The fuel injectors may not be firing. This can be tested with a "noid" light probe for each injector harness connector; the probe kit can be purchased at most auto parts stores or online at Amazon.com. If one or more injectors are not firing, the problem could be bad timing sensors, a bad ECU or missing 12V.

Tee-in a temporary fuel pressure gauge between the fuel feed hose and the fuel rail. Turn the ignition key to the run position but DO NOT TRY TO START THE ENGINE. The fuel pressure reading should be around 51 psi which would be a static reading. If the reading is very low or zero, the fuel pump may have failed or the fuel pressure regulator is defective.

* Testing ignition:
Pull several coil packs to test; use a spare spark plug in the coil pack to test; ground the plug base with a jumper wire to the engine block; see if you're getting a spark while trying to start the engine.

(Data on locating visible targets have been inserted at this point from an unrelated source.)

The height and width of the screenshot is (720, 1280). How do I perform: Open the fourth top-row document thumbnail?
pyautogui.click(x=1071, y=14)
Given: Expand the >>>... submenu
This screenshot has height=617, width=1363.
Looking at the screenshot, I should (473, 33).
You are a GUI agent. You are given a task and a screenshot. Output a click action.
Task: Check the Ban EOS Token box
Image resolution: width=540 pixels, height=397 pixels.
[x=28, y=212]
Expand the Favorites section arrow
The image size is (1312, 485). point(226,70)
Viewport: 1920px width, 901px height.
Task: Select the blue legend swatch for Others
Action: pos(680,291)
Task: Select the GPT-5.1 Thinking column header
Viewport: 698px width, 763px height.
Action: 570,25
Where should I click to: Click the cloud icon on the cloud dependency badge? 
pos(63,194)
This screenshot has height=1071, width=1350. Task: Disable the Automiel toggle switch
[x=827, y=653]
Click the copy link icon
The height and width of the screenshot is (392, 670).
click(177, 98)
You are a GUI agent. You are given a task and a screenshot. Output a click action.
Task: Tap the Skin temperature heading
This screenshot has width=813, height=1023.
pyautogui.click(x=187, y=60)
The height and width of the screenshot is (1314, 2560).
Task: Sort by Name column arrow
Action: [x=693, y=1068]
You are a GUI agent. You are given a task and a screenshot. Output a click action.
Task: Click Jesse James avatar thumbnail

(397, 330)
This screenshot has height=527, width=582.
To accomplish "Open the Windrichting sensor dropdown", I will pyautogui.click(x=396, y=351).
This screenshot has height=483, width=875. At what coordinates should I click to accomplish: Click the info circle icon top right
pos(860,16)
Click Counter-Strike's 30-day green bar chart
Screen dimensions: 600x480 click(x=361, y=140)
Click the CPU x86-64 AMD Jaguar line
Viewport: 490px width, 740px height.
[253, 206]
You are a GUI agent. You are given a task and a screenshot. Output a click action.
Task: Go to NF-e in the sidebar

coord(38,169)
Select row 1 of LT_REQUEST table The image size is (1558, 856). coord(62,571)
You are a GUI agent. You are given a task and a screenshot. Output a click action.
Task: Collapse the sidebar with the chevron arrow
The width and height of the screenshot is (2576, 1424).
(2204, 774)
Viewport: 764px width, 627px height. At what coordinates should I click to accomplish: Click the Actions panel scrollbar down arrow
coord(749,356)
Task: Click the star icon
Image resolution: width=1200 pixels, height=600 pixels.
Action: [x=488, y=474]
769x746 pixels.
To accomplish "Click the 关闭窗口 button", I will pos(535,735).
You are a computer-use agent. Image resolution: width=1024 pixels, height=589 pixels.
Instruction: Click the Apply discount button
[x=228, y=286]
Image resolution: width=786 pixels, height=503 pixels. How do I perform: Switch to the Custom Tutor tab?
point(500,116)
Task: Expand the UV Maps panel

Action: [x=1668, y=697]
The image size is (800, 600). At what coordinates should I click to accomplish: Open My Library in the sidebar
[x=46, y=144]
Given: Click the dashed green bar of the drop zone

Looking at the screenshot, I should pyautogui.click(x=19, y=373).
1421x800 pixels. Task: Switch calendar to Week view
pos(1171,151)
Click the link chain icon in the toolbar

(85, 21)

If no spark, the coil pack could be bad, missing 12V, or a bad ECU.

* The cam timing may be incorrect:
Check the chain guide to see if it's broken or it may be cracked and has skipped some teeth.

* There may be a major intake system vacuum leak. Check the intake manifold nuts to make sure they are tight. The gasket may have failed. Also check the intake plenum bellows at the throttle valve and at the MAF for cracks or loose clamps.